JavaScript Bytecode Interpreter

Build a simple interpreter in JavaScript that can execute a custom bytecode format. This challenge will help you understand the fundamental principles of interpreters, virtual machines, and how programs are executed at a lower level, which is crucial for comprehending language runtimes and compilers.

Problem Description

Your task is to implement a JavaScript interpreter that can execute a defined set of bytecode instructions. You will define your own simple instruction set and then create a virtual machine (VM) that fetches, decodes, and executes these instructions from a given bytecode array. The interpreter should manage a stack for operations and a simple memory space or register set.

Key Requirements:

• Instruction Set Definition: Define a small, manageable set of bytecode instructions. Examples could include arithmetic operations (ADD, SUB, MUL), stack manipulation (PUSH, POP), control flow (JUMP, JUMP_IF_TRUE, JUMP_IF_FALSE), and input/output (PRINT).
• Bytecode Array: The interpreter will receive an array of numbers representing the bytecode. Each number can represent an opcode, and subsequent numbers might be operands.
• Stack-Based Execution: The interpreter should primarily use a stack to store intermediate values and arguments for operations.
• Program Counter (PC): A program counter will keep track of the current instruction being executed.
• Execution Loop: Implement a loop that continues as long as the PC is within the bounds of the bytecode array.
• Instruction Decoding and Execution: Inside the loop, fetch the current instruction (opcode), decode it, and execute the corresponding action.
• Error Handling: Implement basic error handling for invalid opcodes or stack underflow.

Expected Behavior:

The interpreter should take a bytecode array and execute it. The result of the execution (e.g., the value at the top of the stack, or a printed output) should be returned or observable.

Edge Cases:

• Empty bytecode array.
• Bytecode with invalid opcodes.
• Stack underflow (trying to pop from an empty stack).
• Division by zero (if division is implemented).

Examples

Example 1: Simple Addition

Input:
bytecode = [1, 5, 2, 3, 0] // Assuming: 1=PUSH, 2=ADD, 0=HALT
// PUSH 5
// PUSH 2
// ADD
// HALT

Output: 7
Explanation: The bytecode pushes 5 onto the stack, then pushes 2. The ADD instruction pops these two values, adds them (5 + 2 = 7), and pushes the result back onto the stack. The HALT instruction terminates execution. The final result is the value on top of the stack.

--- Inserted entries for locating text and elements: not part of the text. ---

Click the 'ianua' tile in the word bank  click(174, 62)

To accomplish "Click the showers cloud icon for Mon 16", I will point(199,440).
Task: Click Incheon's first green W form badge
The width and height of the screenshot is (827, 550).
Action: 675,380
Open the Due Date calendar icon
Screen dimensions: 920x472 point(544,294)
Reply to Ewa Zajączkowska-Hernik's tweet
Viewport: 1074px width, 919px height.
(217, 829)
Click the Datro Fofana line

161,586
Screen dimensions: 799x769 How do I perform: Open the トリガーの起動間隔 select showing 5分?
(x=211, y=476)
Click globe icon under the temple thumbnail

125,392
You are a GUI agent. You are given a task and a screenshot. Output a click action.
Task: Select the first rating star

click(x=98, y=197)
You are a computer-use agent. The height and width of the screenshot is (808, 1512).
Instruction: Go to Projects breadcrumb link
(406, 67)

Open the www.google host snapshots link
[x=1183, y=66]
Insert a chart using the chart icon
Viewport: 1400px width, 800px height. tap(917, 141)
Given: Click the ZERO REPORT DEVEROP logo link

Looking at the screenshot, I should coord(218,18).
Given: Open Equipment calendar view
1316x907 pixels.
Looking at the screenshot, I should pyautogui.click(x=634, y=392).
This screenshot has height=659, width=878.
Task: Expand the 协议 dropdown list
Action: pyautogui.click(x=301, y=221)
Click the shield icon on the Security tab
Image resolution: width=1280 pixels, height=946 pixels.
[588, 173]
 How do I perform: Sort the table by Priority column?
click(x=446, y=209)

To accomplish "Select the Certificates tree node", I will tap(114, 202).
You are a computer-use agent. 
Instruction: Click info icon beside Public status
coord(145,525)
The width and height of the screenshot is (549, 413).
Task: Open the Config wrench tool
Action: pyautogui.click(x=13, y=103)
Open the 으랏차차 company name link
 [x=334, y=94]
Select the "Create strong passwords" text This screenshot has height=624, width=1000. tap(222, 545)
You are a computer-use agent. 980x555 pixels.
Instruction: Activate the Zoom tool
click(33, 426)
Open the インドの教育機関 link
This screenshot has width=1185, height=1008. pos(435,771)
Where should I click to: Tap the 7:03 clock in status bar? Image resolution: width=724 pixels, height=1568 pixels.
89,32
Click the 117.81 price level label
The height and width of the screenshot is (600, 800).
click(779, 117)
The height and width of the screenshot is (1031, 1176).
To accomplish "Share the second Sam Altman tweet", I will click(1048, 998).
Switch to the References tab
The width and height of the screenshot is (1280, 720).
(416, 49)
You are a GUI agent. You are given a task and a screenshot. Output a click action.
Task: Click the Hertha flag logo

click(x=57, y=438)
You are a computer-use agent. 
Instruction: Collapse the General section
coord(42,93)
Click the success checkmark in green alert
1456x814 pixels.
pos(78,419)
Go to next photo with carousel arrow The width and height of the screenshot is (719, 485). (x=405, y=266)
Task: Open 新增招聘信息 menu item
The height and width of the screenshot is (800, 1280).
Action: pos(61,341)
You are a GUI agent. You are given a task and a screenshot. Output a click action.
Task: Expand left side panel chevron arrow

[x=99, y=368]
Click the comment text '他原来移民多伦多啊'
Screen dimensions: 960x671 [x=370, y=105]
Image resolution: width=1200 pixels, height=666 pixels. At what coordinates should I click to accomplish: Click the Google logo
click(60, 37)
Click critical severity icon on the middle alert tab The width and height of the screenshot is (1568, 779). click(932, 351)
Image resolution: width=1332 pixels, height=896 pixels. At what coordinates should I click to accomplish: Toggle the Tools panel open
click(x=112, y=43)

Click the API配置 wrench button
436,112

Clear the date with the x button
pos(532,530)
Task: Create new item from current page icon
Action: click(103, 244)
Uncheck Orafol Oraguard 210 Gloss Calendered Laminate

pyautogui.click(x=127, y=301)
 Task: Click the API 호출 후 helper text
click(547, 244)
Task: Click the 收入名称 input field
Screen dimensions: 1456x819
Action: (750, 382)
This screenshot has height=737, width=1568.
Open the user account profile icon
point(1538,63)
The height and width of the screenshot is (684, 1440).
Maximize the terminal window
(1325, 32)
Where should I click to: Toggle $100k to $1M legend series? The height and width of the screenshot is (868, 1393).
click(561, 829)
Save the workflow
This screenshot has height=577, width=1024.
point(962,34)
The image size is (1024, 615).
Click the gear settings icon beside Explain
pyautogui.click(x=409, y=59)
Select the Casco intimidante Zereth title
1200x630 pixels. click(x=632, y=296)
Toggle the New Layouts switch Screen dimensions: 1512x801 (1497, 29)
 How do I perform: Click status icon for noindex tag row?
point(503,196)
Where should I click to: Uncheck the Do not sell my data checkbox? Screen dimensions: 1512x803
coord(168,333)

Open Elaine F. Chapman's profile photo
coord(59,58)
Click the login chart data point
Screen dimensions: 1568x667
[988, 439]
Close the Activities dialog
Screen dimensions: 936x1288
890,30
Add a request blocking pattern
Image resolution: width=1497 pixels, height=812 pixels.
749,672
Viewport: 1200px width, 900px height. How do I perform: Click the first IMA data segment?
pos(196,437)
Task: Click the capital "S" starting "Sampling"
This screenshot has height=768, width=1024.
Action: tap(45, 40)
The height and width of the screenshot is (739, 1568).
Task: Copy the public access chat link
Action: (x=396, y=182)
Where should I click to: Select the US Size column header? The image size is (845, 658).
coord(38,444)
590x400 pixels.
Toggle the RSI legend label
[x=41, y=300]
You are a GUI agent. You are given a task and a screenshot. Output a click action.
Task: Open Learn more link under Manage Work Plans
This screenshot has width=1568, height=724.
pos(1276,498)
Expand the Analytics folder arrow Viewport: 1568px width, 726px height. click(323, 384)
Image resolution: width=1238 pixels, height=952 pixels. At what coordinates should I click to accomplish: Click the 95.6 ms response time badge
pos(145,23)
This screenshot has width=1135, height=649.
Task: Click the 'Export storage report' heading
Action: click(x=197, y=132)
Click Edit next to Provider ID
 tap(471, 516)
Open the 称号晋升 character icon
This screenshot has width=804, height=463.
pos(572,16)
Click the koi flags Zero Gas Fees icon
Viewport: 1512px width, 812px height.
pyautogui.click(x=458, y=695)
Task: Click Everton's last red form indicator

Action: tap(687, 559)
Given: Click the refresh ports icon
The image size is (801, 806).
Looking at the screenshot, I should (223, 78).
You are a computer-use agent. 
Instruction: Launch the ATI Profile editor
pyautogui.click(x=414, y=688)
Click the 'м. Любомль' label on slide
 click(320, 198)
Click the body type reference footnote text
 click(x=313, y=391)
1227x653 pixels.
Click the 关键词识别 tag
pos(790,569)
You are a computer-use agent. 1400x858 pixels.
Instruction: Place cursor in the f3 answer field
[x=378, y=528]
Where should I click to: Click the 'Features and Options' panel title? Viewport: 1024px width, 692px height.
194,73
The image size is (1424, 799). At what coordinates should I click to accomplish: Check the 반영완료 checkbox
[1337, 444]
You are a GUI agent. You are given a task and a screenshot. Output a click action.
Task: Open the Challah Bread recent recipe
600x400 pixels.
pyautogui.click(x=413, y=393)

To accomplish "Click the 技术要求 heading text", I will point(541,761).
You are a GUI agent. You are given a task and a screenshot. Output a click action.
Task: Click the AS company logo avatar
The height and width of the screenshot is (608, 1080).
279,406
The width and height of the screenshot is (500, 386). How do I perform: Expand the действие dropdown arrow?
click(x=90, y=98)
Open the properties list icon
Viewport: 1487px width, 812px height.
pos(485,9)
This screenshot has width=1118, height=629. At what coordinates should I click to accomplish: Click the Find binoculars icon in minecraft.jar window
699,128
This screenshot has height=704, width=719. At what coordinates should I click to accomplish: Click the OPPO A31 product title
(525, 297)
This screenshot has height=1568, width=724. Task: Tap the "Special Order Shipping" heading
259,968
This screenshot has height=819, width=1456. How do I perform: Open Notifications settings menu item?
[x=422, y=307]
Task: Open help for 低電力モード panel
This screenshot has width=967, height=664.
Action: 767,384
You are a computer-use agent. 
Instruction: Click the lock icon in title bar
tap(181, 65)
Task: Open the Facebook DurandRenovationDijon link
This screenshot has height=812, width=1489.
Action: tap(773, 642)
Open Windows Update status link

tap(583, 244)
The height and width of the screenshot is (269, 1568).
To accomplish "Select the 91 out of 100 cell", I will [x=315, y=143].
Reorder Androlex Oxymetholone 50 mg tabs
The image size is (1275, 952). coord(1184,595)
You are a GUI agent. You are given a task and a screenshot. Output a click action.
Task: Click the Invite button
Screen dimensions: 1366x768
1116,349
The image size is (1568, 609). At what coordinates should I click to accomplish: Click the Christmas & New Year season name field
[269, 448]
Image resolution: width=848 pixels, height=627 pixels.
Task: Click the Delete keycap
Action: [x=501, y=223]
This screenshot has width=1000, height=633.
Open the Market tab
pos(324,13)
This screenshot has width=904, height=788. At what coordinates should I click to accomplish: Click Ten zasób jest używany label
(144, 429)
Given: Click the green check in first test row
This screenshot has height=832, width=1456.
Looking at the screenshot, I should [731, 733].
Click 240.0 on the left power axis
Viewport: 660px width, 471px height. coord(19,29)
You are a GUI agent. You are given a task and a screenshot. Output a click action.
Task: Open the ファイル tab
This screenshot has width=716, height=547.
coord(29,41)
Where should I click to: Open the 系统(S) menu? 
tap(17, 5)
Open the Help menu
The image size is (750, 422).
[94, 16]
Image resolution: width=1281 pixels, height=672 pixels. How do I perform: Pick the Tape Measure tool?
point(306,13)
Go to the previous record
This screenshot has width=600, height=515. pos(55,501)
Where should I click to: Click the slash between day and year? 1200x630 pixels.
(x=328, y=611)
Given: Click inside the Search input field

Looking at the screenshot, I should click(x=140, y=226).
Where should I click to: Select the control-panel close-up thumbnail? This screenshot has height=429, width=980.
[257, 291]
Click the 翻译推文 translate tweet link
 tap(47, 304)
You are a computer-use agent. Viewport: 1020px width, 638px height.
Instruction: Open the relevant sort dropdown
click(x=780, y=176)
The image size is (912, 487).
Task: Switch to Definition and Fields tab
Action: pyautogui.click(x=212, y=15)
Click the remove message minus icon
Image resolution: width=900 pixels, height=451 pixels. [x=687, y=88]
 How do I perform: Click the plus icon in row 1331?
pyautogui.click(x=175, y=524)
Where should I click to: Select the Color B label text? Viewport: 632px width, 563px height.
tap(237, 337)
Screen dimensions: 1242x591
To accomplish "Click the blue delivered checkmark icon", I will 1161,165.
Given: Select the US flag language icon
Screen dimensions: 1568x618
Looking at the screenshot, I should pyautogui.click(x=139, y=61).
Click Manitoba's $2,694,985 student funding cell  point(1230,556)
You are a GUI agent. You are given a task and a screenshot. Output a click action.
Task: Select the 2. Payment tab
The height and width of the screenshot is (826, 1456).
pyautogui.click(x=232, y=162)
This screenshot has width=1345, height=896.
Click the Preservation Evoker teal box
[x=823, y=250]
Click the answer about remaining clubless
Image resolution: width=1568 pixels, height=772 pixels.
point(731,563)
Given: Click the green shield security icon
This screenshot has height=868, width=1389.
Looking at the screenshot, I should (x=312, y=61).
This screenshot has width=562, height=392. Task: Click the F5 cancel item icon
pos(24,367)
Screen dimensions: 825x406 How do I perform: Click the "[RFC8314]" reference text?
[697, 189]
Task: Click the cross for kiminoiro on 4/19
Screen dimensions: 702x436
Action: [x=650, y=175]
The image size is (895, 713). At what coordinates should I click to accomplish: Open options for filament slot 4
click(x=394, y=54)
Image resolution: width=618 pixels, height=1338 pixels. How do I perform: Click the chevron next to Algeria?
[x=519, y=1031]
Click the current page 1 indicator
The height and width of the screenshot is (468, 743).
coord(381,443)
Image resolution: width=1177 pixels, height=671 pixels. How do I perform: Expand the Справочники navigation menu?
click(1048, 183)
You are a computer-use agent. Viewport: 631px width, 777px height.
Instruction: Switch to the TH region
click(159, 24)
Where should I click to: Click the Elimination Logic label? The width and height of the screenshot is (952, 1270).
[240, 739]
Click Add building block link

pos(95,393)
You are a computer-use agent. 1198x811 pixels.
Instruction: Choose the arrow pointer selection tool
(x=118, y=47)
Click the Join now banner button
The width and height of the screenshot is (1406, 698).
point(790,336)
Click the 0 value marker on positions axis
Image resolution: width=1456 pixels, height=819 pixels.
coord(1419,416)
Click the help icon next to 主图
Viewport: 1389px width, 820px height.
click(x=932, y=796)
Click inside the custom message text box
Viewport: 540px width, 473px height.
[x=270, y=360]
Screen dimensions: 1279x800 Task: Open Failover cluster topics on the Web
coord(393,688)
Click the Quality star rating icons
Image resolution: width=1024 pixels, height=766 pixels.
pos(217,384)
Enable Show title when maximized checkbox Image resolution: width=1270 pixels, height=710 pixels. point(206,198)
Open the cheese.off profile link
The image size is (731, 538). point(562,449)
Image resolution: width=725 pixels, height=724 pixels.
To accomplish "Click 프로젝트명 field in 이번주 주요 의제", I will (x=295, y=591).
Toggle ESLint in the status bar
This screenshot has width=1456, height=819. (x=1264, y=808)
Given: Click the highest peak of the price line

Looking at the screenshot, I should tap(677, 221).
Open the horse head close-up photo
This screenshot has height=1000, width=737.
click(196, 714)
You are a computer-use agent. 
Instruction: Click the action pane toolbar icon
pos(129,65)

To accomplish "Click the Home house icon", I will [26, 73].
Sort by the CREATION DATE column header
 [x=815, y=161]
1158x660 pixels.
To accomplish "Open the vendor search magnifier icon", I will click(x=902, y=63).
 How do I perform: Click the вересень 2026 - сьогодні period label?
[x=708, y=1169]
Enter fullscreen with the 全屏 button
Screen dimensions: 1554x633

Example 2: Conditional Jump

Input:
bytecode = [1, 10, 4, 1, 20, 5, 2, 0, 6]
// Assuming: 1=PUSH, 4=JUMP_IF_TRUE, 5=PRINT, 6=HALT, 10=true (or a non-zero value), 20=false (or zero)
// PUSH 10 (true)
// JUMP_IF_TRUE to instruction at index 5
// PUSH 20 (false) - this will be skipped
// PRINT (would print 20 if reached)
// HALT
// Expected behavior: The JUMP_IF_TRUE should cause the interpreter to jump to the HALT instruction.

// Let's refine this with a more explicit jump target and a better example for clarity:

bytecode = [
    1, 1,     // PUSH 1
    1, 5,     // PUSH 5
    11, 4,    // JUMP_IF_TRUE to address 4 (index of PRINT)
    1, 10,    // PUSH 10 (this should be skipped)
    5,        // PRINT (this should be executed)
    0         // HALT
]
// Assuming: 1=PUSH, 5=PRINT, 11=JUMP_IF_TRUE, 0=HALT, and a value of 1 (true) implicitly on top of stack before JUMP_IF_TRUE.

// A more concrete bytecode definition:
// OPCODES:
// 0: HALT
// 1: PUSH (operand: value)
// 2: ADD
// 3: SUB
// 4: JUMP_IF_TRUE (operand: jump_address)
// 5: PRINT

// Example 2 Revised with Opcode Definitions
bytecode = [
    1, 1,   // PUSH 1 (true)
    4, 4,   // JUMP_IF_TRUE to index 4
    1, 10,  // PUSH 10 (skipped)
    5,      // PRINT (this should be executed)
    0       // HALT
]

Output: 1
Explanation: The interpreter pushes 1 onto the stack. Then, it encounters JUMP_IF_TRUE. Since the top of the stack is 1 (truthy), it jumps to index 4. It then executes PRINT, which outputs the value on top of the stack (1). Finally, it encounters HALT.

Example 3: Stack Underflow

Input:
bytecode = [2, 0] // Assuming: 2=ADD, 0=HALT
// ADD (expects two values on stack, but stack is empty)

Output: Error: Stack underflow
Explanation: The ADD instruction requires two operands on the stack. Since the stack is empty, it results in a stack underflow error.

Constraints

• The bytecode will be an array of integers.
• Each instruction will be represented by an opcode. Some opcodes may be followed by one or more operands.
• The maximum number of instructions in a bytecode program is 1000.
• The maximum value of any operand or data on the stack is 2^31 - 1.
• The interpreter should execute within a reasonable time, aiming for O(N) complexity where N is the number of bytecode instructions executed.

Notes

• You are free to design your own instruction set. Make sure to document your chosen opcodes and their behavior clearly.
• Consider how you will manage the program counter (PC). It typically increments by 1 for each opcode, but jumps will alter its flow.
• Think about how to handle operands for instructions. For example, if PUSH is opcode 1, and you encounter 1, 10, 10 is the operand for PUSH.
• A good starting point for instruction set design would be: PUSH, POP, ADD, SUB, PRINT, JUMP, JUMP_IF_TRUE, JUMP_IF_FALSE, HALT.
• Ensure your solution is robust against malformed bytecode (e.g., an instruction expecting an operand but reaching the end of the bytecode array).